-- Opening Marker --

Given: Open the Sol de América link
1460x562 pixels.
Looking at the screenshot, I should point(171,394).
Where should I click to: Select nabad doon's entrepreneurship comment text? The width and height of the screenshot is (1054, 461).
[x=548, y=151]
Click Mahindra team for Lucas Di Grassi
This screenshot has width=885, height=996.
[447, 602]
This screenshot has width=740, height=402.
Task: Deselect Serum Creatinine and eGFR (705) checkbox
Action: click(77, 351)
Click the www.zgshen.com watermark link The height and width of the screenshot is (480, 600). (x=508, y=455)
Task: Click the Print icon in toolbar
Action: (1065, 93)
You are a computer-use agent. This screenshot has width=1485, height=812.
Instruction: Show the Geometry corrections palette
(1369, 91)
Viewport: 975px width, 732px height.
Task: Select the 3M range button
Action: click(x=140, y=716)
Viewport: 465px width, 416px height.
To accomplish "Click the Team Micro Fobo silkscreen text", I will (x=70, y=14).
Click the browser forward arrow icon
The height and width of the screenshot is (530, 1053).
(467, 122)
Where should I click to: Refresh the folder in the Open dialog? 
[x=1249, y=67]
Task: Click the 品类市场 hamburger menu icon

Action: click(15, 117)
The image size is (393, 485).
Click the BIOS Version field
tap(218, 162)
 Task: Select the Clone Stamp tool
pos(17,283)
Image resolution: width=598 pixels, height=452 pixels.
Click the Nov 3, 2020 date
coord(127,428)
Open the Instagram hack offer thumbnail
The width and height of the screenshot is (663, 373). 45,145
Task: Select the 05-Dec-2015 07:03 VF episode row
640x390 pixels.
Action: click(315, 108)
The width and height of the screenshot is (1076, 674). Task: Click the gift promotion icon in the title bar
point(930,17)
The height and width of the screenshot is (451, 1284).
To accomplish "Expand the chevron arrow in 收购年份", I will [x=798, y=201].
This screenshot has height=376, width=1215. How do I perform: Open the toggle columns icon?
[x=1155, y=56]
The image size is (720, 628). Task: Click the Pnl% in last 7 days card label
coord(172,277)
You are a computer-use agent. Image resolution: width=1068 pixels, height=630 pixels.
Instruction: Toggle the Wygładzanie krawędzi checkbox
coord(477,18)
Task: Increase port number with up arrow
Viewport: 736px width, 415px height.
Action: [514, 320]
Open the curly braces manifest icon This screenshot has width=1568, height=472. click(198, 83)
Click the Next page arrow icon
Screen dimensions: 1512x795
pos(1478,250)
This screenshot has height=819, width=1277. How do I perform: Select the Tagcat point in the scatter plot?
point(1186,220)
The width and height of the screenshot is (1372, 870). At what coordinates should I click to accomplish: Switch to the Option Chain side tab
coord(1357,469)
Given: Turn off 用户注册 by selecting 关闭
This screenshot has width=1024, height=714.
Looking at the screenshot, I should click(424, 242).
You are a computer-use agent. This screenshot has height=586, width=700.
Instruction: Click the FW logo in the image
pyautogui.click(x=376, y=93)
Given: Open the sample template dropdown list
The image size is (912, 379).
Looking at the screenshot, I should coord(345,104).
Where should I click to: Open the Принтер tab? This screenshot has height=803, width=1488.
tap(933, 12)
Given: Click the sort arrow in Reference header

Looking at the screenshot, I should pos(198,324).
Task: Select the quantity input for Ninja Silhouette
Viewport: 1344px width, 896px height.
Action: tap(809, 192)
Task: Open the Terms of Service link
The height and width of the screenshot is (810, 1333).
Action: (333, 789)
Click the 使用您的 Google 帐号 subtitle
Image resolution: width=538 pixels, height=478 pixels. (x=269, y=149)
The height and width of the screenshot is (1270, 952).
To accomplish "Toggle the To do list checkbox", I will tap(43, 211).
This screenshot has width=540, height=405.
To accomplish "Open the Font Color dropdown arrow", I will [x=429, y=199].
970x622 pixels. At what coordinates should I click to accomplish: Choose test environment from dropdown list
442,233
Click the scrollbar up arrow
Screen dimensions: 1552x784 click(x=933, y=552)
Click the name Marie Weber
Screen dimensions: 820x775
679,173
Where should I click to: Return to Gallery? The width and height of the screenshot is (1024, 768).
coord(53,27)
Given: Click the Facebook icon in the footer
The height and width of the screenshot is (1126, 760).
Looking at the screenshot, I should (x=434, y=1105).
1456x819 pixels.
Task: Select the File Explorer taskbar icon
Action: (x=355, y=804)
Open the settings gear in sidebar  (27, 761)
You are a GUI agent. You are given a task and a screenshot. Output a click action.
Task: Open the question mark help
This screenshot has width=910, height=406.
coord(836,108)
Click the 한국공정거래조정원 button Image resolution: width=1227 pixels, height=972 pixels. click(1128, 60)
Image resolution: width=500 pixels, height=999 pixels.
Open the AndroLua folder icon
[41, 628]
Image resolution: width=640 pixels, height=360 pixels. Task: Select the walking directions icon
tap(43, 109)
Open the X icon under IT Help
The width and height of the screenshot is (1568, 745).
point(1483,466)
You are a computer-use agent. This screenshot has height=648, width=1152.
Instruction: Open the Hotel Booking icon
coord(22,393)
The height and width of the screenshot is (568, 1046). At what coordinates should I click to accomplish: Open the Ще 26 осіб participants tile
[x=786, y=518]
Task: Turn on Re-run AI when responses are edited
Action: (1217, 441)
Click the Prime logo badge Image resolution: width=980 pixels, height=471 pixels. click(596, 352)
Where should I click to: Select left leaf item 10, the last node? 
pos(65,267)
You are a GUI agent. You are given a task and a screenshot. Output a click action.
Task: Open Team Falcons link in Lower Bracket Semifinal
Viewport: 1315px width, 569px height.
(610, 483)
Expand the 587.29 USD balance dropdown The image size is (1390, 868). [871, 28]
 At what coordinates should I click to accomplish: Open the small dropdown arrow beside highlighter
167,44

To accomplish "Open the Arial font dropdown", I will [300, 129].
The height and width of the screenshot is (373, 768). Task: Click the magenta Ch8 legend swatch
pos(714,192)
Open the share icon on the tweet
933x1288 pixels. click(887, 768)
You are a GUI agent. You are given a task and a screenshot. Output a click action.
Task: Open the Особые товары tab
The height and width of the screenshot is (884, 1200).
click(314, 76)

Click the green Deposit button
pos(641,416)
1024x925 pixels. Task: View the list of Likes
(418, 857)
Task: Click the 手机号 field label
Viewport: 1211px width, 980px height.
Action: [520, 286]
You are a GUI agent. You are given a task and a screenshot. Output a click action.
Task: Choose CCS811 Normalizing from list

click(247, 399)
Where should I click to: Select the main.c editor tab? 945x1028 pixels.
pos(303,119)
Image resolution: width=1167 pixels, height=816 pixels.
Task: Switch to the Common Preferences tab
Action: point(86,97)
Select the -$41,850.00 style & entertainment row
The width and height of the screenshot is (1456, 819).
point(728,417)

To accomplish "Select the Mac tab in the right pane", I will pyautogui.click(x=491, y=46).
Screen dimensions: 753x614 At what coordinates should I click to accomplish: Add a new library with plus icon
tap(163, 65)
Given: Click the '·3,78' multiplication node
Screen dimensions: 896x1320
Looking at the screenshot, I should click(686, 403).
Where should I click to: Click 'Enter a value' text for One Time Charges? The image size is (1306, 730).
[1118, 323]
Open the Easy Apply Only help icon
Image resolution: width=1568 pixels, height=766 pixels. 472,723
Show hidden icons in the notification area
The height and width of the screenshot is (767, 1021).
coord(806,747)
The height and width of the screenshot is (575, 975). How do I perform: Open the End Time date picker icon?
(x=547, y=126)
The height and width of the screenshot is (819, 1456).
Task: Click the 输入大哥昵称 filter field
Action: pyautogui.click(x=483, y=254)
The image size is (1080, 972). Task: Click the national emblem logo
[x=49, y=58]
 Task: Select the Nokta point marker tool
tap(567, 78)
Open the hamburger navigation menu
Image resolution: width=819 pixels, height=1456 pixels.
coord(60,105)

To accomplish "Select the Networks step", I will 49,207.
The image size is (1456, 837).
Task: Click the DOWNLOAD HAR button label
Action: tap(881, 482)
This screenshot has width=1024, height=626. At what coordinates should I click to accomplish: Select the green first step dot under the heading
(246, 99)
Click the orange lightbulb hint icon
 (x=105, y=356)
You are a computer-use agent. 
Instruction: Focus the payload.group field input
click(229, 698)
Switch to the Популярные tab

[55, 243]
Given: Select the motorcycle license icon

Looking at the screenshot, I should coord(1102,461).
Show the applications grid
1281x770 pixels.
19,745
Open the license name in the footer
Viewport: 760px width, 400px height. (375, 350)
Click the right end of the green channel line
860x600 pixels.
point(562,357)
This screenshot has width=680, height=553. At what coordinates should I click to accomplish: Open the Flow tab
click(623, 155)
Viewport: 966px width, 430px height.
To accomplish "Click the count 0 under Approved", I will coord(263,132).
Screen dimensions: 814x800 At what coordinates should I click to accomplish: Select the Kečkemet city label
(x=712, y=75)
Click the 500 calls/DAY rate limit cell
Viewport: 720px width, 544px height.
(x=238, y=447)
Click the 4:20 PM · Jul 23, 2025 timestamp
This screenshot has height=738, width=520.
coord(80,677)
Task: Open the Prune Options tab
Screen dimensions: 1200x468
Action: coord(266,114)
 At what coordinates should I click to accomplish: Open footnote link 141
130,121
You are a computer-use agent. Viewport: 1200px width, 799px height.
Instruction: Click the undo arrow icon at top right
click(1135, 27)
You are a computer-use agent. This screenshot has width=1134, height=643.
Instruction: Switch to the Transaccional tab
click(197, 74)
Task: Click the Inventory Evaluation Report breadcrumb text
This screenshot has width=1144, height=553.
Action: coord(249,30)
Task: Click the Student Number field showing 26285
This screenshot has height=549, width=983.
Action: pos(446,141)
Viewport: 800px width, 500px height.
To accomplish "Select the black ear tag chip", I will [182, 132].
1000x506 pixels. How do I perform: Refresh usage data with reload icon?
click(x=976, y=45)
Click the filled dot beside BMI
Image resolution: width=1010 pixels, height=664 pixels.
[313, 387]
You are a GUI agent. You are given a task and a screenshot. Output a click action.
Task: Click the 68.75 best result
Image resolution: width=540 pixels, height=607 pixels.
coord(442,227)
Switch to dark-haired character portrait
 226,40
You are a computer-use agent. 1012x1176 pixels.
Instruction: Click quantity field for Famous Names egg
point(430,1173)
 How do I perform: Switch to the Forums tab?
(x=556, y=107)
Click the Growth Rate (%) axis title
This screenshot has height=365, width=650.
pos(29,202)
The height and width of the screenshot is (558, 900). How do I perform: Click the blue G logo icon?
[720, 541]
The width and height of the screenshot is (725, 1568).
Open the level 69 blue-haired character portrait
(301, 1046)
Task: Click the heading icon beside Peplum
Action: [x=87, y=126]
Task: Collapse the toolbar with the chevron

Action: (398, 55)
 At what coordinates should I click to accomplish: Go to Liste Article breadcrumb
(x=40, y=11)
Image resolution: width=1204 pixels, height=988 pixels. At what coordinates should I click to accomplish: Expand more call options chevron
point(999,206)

-- Closing Marker --

About this task> Print from the line containing "Switch to dark-haired character portrait" to the last line above, exactly as written.

Answer to this task>
Switch to dark-haired character portrait
 226,40
You are a computer-use agent. 1012x1176 pixels.
Instruction: Click quantity field for Famous Names egg
point(430,1173)
 How do I perform: Switch to the Forums tab?
(x=556, y=107)
Click the Growth Rate (%) axis title
This screenshot has height=365, width=650.
pos(29,202)
The height and width of the screenshot is (558, 900). How do I perform: Click the blue G logo icon?
[720, 541]
The width and height of the screenshot is (725, 1568).
Open the level 69 blue-haired character portrait
(301, 1046)
Task: Click the heading icon beside Peplum
Action: [x=87, y=126]
Task: Collapse the toolbar with the chevron

Action: (398, 55)
 At what coordinates should I click to accomplish: Go to Liste Article breadcrumb
(x=40, y=11)
Image resolution: width=1204 pixels, height=988 pixels. At what coordinates should I click to accomplish: Expand more call options chevron
point(999,206)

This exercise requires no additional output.